### 提供された抜粋
□ □ □ □ □ □ □

レビュー
バランスヘッドフォン購入! アンプはどうする? Fiio「K7/K9/K9 Pro ESS」聴き比べ
2023年3月14日 08:00
先日、人生初のバランス接続対応ヘッドフォンを購入した。興味はあったものの、高価なので踏ん切りがつかなかったのだが、「AV Watch編集部で働いているのだし、ここはひとつ持っておくべきだろう」と一念発起。編集部でオススメを聞いたところ「FOSTEX T60RPはどうだ?」「HA-MX10-Bもバランス化できるぞ」「MDR-M1STは玄人っぽくて良いよね」などなど熱論が繰り広げられたのだが、その中で名前が挙がった1台がMeze Audioの「99 CLASSICS」だった。
お店で試聴して気に入り、デザインにも惹かれた。付属ケーブルは3.5mmステレオミニのアンバランスだが、オプションで2.5mm/4.4mmのバランスケーブルが用意されているので、そちらもあわせて購入。本体とケーブルを合わせた購入金額は約4万円となった。
こうしてバランス対応ヘッドフォンを手に入れると、次に欲しくなるのがバランス接続できるヘッドフォンアンプ。これもさまざまな価格の製品が存在するが、ヘッドフォンに予算を使ってしまったので、そこまで高価なモデルは買えない。また、デスクトップに設置しやすいコンパクトなサイズであって欲しい。そう考えて探してみると、コストパフォーマンス的にFiiO Electronicの製品が気になった。
そこで、FiiOの「K7」「K9」「K9 Pro ESS」という3製品を借りてみた。いずれもDACチップをデュアルで搭載し、DAC部からアンプ部まで完全バランス設計を実現しながら、実売価格はK7が35,750円前後、K9が79,750円前後、K9 ProESSが143,000円前後と、比較的手が届きやすい価格からラインナップが揃っている。バランスヘッドフォンアンプデビューに最適なモデルはどれなのか、実際に聴き比べてみた。
DAC部からアンプ部まで完全バランス設計の“3兄弟”

□ □ □ □ □ □ □

### 課題の目的 1
ヘッドフォンアンプの記事で、購入するヘッドフォンについて編集部で名前が挙がったモデルをすべて挙げてください。
### 課題の目的 2
ヘッドフォンアンプの記事の続きを、最後の見出しのあとから書き進めてください。

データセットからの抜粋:

□ □ □ □ □ □ □

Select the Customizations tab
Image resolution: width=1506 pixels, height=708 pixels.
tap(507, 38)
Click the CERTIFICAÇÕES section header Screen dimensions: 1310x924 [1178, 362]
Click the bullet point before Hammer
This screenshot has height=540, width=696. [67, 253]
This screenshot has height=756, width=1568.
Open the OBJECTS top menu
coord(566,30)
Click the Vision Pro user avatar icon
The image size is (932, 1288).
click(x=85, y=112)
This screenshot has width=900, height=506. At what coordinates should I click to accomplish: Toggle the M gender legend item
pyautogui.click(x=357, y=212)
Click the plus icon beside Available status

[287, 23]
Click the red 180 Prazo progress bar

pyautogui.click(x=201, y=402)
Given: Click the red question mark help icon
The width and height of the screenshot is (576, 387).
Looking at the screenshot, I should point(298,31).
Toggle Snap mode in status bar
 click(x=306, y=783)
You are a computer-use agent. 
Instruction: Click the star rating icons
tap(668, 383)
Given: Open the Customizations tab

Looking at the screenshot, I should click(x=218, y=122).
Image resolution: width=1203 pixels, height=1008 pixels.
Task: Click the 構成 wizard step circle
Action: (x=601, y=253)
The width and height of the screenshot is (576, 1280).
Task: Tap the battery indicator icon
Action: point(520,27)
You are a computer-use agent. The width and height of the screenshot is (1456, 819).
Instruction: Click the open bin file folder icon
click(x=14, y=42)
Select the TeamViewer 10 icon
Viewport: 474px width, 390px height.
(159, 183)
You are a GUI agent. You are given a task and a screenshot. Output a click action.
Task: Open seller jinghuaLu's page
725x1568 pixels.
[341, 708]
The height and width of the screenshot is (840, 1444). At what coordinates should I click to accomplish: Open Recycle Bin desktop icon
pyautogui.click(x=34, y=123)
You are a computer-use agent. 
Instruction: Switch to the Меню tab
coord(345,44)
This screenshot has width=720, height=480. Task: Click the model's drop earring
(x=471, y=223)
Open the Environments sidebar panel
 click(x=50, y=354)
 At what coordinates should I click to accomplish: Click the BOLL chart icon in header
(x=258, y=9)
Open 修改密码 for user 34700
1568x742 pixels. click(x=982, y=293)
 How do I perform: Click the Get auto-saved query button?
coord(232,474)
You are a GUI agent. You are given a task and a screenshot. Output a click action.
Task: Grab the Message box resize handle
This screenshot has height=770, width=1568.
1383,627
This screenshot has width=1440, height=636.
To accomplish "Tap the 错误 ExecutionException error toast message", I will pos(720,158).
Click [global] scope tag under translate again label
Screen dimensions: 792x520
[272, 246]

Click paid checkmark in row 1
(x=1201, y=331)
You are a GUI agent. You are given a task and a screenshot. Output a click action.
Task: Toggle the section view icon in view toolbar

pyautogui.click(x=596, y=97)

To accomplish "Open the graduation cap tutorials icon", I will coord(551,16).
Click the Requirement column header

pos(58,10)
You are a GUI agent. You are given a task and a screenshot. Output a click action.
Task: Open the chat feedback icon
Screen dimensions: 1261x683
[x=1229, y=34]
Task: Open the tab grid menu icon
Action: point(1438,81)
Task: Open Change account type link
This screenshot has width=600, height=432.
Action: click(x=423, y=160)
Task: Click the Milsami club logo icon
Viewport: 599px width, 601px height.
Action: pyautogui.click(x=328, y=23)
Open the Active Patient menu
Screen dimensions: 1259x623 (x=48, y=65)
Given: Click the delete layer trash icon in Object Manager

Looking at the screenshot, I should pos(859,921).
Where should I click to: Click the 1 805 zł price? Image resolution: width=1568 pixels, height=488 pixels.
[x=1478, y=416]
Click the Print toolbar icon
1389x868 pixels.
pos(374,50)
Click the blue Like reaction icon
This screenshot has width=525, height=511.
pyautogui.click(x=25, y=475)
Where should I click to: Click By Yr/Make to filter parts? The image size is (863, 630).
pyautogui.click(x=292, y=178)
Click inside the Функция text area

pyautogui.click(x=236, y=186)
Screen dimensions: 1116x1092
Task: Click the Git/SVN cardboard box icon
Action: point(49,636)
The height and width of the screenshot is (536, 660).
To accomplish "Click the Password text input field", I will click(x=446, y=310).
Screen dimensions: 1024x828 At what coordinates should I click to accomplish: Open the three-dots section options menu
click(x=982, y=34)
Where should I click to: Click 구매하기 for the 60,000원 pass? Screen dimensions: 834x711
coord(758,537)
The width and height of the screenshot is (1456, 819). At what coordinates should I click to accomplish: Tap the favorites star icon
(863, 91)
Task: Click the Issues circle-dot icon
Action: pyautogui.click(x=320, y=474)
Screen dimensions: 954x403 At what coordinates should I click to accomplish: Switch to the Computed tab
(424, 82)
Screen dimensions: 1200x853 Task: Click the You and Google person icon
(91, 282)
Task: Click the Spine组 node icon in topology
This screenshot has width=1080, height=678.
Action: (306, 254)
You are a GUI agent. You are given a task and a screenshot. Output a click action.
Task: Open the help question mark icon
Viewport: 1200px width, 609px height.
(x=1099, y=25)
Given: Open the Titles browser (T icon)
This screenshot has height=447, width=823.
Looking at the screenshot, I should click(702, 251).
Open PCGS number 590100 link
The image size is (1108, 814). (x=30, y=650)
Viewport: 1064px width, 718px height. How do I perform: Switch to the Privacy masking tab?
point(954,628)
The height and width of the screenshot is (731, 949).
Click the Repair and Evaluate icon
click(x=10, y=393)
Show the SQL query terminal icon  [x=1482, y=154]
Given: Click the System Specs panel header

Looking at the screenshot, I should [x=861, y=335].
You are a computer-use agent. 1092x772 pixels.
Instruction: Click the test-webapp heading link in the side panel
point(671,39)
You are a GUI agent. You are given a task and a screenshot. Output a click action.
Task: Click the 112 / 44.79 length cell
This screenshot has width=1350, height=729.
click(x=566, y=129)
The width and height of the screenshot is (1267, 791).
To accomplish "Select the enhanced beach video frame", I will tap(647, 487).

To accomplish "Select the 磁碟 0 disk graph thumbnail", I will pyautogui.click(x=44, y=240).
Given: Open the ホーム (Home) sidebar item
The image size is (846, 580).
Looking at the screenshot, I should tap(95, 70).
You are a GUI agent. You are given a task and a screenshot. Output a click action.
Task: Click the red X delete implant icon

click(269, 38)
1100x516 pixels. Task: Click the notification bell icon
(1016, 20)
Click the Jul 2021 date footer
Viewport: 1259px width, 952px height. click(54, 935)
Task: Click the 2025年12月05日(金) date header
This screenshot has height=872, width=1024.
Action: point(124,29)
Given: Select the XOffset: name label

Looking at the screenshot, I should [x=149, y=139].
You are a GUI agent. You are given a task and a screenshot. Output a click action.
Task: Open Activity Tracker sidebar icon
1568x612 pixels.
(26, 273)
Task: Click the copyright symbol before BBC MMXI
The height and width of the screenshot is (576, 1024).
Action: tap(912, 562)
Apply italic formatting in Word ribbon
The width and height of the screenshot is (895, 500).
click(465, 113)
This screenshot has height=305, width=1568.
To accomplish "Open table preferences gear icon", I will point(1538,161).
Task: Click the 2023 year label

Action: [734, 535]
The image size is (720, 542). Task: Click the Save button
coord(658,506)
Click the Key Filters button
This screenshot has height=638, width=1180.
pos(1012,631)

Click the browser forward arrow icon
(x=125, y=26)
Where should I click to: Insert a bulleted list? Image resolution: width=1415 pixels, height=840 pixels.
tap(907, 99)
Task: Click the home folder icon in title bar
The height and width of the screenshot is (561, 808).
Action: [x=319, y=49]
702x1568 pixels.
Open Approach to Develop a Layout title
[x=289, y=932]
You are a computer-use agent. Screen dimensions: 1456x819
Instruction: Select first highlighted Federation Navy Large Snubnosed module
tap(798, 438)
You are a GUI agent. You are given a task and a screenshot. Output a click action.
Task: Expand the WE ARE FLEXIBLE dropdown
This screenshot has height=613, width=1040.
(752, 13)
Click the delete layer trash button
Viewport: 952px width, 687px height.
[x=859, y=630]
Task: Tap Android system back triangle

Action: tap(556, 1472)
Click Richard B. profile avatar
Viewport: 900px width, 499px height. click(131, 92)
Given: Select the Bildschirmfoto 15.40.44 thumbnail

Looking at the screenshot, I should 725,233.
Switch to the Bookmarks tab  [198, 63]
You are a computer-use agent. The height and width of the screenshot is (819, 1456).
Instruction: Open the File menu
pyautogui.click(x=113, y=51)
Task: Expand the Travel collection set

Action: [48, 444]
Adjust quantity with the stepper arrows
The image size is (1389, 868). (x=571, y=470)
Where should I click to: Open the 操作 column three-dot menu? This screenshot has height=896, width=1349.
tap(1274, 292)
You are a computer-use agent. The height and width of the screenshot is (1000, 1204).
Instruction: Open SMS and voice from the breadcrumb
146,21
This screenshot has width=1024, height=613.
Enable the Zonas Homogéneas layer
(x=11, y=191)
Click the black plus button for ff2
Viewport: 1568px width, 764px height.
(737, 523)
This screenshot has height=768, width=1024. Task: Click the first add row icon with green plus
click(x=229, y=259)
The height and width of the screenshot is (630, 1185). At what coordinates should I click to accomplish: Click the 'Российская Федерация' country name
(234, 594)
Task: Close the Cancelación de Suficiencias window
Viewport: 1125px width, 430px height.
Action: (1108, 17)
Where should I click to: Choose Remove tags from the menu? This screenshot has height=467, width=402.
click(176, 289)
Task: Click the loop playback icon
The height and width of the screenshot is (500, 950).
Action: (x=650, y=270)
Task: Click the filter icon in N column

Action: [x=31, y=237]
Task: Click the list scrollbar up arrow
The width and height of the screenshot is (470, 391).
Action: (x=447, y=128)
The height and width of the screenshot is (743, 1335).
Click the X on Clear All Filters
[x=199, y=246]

□ □ □ □ □ □ □

### 最終結果 1
- FOSTEX T60RP
- HA-MX10-B
- MDR-M1ST
- Meze Audio 99 CLASSICS

### 最終結果 2
各製品の特徴を簡単に振り返ろう。3製品のなかで最上位となるが、K9 Pro ESS(2022年4月15日発売)。数量限定で発売された「K9Pro LTD」の基本コンセプトを踏襲しながら、DACチップをESSの「ES9038PRO」デュアル構成に変更したもので、FiiOの据え置きヘッドフォンアンプ/DACのハイエンドモデルでもある。DACとしては最大384kHz/32bitまでのPCM、DSD 256のネイティブ再生に対応する。
ヘッドフォンアンプ回路には、FiiOとTHXが共同開発した「THX-AAA 788+」を2基搭載し、DAC部からアンプ部にいたるまで完全バランス設計を実現している。ハイインピーダンス負荷を駆動する際には最大52Vp-pを出力でき、ローインピーダンス負荷を駆動する際には2,100mW(バランス出力時)まで歪みなく出力できる。
ヘッドフォン出力は4ピンXLRバランス×1、4.4mmバランス×1、6.3mmシングルエンド×1と、今どきのヘッドフォンアンプに欲しいものが揃っている。XLRバランスライン×1、RCAライン×1出力も備えているので、単体DACとしても使用可能だ。
デジタル入力はUSB-B×1、USB-C×1、同軸デジタル×1、光デジタル×1を搭載。Bluetooth受信も可能で、コーデックはSBC/AAC/aptX/aptX HD/aptX LL/aptXAdaptive/LDACに対応。アナログ入力は、4.4mmバランスライン×1、RCAライン×1を備えている。Bluetooth Low Energy(BLE)にも対応していて、Bluetooth受信をしていない時でも、アプリの「Fiio Control App」から、チャンネルバランスやスリープタイマーなどを設定できる。
筐体はオールアルミニウム合金で、触るとひんやり冷たい。表面にはブラックアルマイト処理とサンドブラスト加工が施されていて、質感も良好。ハイエンドモデルだけあり、高級感がある。ステンレススチール製のボリュームノブにはゴールドフィニッシュが施され、本体の前面左には「PRO」の文字も掲げられており、これらも高級感アップに一役買っている。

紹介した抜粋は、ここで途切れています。